Healthcare managers, clinical researchers and individual patients (and their physicians) manage variation differently to achieve different ends. First, managers are primarily concerned with the performance of care processes over time. Their time horizon is relatively short, and the improvements they are concerned with are pragmatic and ‘holistic.’ Their goal is to create processes that are stable and effective. The analytical techniques of statistical process control effectively reflect these concerns. Second, clinical and health-services researchers are interested in the effectiveness of care and the generalisability of findings. They seek to control variation by their study design methods.

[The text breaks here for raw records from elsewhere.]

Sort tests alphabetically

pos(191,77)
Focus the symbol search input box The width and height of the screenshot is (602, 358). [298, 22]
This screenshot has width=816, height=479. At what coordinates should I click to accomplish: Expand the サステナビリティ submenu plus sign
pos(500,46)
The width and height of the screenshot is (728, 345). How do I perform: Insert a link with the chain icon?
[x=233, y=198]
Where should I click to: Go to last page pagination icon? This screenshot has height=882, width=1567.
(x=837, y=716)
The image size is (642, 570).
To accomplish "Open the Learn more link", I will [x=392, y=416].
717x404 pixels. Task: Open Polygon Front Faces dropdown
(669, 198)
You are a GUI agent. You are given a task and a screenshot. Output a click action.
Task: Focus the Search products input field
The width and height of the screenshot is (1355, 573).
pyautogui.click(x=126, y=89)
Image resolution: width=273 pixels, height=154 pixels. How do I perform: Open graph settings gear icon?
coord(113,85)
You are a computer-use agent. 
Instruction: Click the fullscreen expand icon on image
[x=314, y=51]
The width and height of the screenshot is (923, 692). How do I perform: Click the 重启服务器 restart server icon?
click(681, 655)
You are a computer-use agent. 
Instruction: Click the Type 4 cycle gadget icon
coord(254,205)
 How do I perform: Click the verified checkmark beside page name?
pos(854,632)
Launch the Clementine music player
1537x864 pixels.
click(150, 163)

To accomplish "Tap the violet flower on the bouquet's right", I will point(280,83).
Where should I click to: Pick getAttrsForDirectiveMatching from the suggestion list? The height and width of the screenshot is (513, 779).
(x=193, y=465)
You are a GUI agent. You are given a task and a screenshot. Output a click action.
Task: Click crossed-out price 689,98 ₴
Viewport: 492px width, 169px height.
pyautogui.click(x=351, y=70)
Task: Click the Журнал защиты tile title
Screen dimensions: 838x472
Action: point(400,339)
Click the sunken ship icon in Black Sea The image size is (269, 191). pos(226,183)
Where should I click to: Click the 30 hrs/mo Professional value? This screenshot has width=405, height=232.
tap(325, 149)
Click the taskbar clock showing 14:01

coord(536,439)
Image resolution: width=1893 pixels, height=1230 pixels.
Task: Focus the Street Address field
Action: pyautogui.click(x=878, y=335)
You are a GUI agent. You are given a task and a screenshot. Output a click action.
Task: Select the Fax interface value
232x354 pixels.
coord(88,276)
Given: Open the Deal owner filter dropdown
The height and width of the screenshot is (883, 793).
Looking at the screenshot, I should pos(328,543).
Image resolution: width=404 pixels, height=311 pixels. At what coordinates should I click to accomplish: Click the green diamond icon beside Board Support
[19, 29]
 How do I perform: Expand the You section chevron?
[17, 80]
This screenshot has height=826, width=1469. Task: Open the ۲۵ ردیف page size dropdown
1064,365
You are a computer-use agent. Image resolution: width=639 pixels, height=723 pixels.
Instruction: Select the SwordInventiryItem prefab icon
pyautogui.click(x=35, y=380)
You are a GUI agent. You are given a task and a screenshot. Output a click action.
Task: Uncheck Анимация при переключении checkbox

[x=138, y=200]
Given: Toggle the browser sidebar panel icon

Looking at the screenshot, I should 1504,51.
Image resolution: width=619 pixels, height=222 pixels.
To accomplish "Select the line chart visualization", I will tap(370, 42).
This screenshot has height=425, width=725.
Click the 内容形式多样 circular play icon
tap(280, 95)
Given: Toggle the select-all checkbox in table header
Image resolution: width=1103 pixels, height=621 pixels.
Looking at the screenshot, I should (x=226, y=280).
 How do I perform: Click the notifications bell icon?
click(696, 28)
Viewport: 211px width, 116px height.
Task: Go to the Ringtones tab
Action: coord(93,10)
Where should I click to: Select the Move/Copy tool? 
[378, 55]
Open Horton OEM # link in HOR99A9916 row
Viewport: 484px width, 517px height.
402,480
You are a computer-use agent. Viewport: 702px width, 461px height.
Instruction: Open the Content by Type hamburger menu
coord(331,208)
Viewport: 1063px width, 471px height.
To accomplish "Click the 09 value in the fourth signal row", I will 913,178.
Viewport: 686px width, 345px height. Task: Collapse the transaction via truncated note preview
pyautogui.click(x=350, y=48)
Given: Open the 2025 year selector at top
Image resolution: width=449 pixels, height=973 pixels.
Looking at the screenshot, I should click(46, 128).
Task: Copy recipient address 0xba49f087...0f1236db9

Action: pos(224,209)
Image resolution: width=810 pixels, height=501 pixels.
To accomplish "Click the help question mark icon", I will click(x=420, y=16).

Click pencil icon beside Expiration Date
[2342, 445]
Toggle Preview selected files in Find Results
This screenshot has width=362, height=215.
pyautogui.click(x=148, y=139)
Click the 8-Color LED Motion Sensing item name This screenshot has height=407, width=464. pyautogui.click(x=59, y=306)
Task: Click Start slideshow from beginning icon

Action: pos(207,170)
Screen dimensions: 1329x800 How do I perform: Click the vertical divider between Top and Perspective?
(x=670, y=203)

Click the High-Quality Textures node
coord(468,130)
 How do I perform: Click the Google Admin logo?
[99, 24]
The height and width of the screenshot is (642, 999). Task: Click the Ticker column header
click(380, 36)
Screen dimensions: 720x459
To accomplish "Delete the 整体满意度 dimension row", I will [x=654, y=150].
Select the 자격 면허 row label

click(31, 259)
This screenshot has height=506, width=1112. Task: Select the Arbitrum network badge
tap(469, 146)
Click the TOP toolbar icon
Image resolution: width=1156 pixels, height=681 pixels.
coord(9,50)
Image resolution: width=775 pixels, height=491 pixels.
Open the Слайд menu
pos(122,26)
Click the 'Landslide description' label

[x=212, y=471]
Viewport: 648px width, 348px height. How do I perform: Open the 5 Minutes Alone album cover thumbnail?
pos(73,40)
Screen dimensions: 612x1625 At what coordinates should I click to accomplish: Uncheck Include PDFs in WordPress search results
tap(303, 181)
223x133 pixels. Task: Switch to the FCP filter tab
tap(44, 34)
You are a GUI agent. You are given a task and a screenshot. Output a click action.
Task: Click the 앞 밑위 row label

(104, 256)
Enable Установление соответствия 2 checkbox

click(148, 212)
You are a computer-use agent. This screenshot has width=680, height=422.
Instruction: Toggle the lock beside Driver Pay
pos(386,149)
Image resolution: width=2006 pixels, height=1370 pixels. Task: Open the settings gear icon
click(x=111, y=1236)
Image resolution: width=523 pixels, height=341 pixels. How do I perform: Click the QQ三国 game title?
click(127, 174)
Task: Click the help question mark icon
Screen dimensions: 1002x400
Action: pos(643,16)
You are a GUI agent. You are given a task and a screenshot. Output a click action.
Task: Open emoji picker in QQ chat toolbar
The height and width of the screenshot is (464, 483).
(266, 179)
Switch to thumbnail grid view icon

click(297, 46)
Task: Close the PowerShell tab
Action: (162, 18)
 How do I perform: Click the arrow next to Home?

Their primary question is: ‘Does A cause B, everything else being equal?’ Consequently, randomised controlled trials and regression models are the research methods of choice. The focus of this reductionist approach is on the ‘average patient’ in the group being observed rather than the individual patient working with the individual care provider. Third, individual patients are primarily concerned with the nature and quality of their own care and clinical outcomes. They and their care providers are not primarily seeking to generalise beyond the unique individual. We propose that the gold standard for helping individual patients with chronic conditions should be longitudinal factorial design of trials with individual patients. Understanding how these three groups deal differently with variation can help appreciate these three approaches.
- Control charts
- evidence-based medicine
- quality of care
- statistical process control
This is an open-access article distributed under the terms of the Creative Commons Attribution Non-commercial License, which permits use, distribution, and reproduction in any medium, provided the original work is properly cited, the use is non commercial and is otherwise in compliance with the license. See: http://creativecommons.org/licenses/by-nc/2.0/ and http://creativecommons.org/licenses/by-nc/2.0/legalcode.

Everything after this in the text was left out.